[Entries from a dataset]
* Begin *

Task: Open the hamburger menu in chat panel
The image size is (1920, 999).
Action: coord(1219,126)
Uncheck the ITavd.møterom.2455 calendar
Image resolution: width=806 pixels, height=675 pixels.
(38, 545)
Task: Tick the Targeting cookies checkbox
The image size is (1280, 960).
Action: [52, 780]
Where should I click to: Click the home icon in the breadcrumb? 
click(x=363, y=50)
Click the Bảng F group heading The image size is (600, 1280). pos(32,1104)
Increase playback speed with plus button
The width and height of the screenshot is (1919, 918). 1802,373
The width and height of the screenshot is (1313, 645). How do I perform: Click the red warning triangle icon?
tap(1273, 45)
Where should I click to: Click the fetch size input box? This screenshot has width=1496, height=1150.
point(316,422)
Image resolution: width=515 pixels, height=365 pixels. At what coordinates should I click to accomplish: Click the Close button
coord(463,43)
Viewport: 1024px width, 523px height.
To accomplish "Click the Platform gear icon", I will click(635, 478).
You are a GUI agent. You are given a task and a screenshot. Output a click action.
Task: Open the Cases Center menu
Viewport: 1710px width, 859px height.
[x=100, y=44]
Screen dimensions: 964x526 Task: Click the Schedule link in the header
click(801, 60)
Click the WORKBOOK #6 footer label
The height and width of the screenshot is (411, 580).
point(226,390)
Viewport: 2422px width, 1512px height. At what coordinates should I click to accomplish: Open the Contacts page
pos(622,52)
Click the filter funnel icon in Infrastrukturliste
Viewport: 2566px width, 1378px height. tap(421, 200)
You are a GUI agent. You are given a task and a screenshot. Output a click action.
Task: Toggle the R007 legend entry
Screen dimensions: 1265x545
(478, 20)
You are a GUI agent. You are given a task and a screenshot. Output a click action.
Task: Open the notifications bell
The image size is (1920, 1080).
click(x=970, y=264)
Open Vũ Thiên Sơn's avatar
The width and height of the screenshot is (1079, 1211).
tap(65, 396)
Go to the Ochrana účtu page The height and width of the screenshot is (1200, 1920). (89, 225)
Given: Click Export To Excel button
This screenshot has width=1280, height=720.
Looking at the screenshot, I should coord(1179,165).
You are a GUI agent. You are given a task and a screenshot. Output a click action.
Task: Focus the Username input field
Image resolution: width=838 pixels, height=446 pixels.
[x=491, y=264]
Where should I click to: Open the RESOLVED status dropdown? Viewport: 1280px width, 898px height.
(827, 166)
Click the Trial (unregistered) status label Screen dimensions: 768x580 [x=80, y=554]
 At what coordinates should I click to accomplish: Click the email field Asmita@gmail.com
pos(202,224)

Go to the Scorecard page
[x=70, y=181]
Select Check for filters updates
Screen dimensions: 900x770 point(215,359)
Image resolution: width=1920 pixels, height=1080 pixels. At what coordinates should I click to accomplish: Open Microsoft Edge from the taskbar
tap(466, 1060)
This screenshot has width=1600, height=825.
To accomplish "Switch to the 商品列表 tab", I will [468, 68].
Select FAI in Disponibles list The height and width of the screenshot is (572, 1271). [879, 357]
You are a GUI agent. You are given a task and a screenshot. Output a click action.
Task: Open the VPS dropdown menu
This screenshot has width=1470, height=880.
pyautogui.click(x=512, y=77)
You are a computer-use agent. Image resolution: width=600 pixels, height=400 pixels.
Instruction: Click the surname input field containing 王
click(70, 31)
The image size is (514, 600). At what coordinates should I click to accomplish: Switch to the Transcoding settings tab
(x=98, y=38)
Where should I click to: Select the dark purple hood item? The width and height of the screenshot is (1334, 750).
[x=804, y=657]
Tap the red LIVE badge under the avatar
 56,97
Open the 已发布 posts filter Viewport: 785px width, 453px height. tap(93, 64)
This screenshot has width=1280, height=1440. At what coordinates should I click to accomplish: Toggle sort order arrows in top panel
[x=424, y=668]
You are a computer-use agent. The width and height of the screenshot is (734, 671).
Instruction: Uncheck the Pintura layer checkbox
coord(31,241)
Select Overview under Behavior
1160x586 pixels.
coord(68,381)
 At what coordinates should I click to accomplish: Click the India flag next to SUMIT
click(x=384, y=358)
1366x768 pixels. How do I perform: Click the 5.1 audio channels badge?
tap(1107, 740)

* End *

What you need to do
Print the lines above exactly as they appear, all of them.

Task result
Task: Open the hamburger menu in chat panel
The image size is (1920, 999).
Action: coord(1219,126)
Uncheck the ITavd.møterom.2455 calendar
Image resolution: width=806 pixels, height=675 pixels.
(38, 545)
Task: Tick the Targeting cookies checkbox
The image size is (1280, 960).
Action: [52, 780]
Where should I click to: Click the home icon in the breadcrumb? 
click(x=363, y=50)
Click the Bảng F group heading The image size is (600, 1280). pos(32,1104)
Increase playback speed with plus button
The width and height of the screenshot is (1919, 918). 1802,373
The width and height of the screenshot is (1313, 645). How do I perform: Click the red warning triangle icon?
tap(1273, 45)
Where should I click to: Click the fetch size input box? This screenshot has width=1496, height=1150.
point(316,422)
Image resolution: width=515 pixels, height=365 pixels. At what coordinates should I click to accomplish: Click the Close button
coord(463,43)
Viewport: 1024px width, 523px height.
To accomplish "Click the Platform gear icon", I will click(635, 478).
You are a GUI agent. You are given a task and a screenshot. Output a click action.
Task: Open the Cases Center menu
Viewport: 1710px width, 859px height.
[x=100, y=44]
Screen dimensions: 964x526 Task: Click the Schedule link in the header
click(801, 60)
Click the WORKBOOK #6 footer label
The height and width of the screenshot is (411, 580).
point(226,390)
Viewport: 2422px width, 1512px height. At what coordinates should I click to accomplish: Open the Contacts page
pos(622,52)
Click the filter funnel icon in Infrastrukturliste
Viewport: 2566px width, 1378px height. tap(421, 200)
You are a GUI agent. You are given a task and a screenshot. Output a click action.
Task: Toggle the R007 legend entry
Screen dimensions: 1265x545
(478, 20)
You are a GUI agent. You are given a task and a screenshot. Output a click action.
Task: Open the notifications bell
The image size is (1920, 1080).
click(x=970, y=264)
Open Vũ Thiên Sơn's avatar
The width and height of the screenshot is (1079, 1211).
tap(65, 396)
Go to the Ochrana účtu page The height and width of the screenshot is (1200, 1920). (89, 225)
Given: Click Export To Excel button
This screenshot has width=1280, height=720.
Looking at the screenshot, I should coord(1179,165).
You are a GUI agent. You are given a task and a screenshot. Output a click action.
Task: Focus the Username input field
Image resolution: width=838 pixels, height=446 pixels.
[x=491, y=264]
Where should I click to: Open the RESOLVED status dropdown? Viewport: 1280px width, 898px height.
(827, 166)
Click the Trial (unregistered) status label Screen dimensions: 768x580 [x=80, y=554]
 At what coordinates should I click to accomplish: Click the email field Asmita@gmail.com
pos(202,224)

Go to the Scorecard page
[x=70, y=181]
Select Check for filters updates
Screen dimensions: 900x770 point(215,359)
Image resolution: width=1920 pixels, height=1080 pixels. At what coordinates should I click to accomplish: Open Microsoft Edge from the taskbar
tap(466, 1060)
This screenshot has width=1600, height=825.
To accomplish "Switch to the 商品列表 tab", I will [468, 68].
Select FAI in Disponibles list The height and width of the screenshot is (572, 1271). [879, 357]
You are a GUI agent. You are given a task and a screenshot. Output a click action.
Task: Open the VPS dropdown menu
This screenshot has width=1470, height=880.
pyautogui.click(x=512, y=77)
You are a computer-use agent. Image resolution: width=600 pixels, height=400 pixels.
Instruction: Click the surname input field containing 王
click(70, 31)
The image size is (514, 600). At what coordinates should I click to accomplish: Switch to the Transcoding settings tab
(x=98, y=38)
Where should I click to: Select the dark purple hood item? The width and height of the screenshot is (1334, 750).
[x=804, y=657]
Tap the red LIVE badge under the avatar
 56,97
Open the 已发布 posts filter Viewport: 785px width, 453px height. tap(93, 64)
This screenshot has width=1280, height=1440. At what coordinates should I click to accomplish: Toggle sort order arrows in top panel
[x=424, y=668]
You are a computer-use agent. The width and height of the screenshot is (734, 671).
Instruction: Uncheck the Pintura layer checkbox
coord(31,241)
Select Overview under Behavior
1160x586 pixels.
coord(68,381)
 At what coordinates should I click to accomplish: Click the India flag next to SUMIT
click(x=384, y=358)
1366x768 pixels. How do I perform: Click the 5.1 audio channels badge?
tap(1107, 740)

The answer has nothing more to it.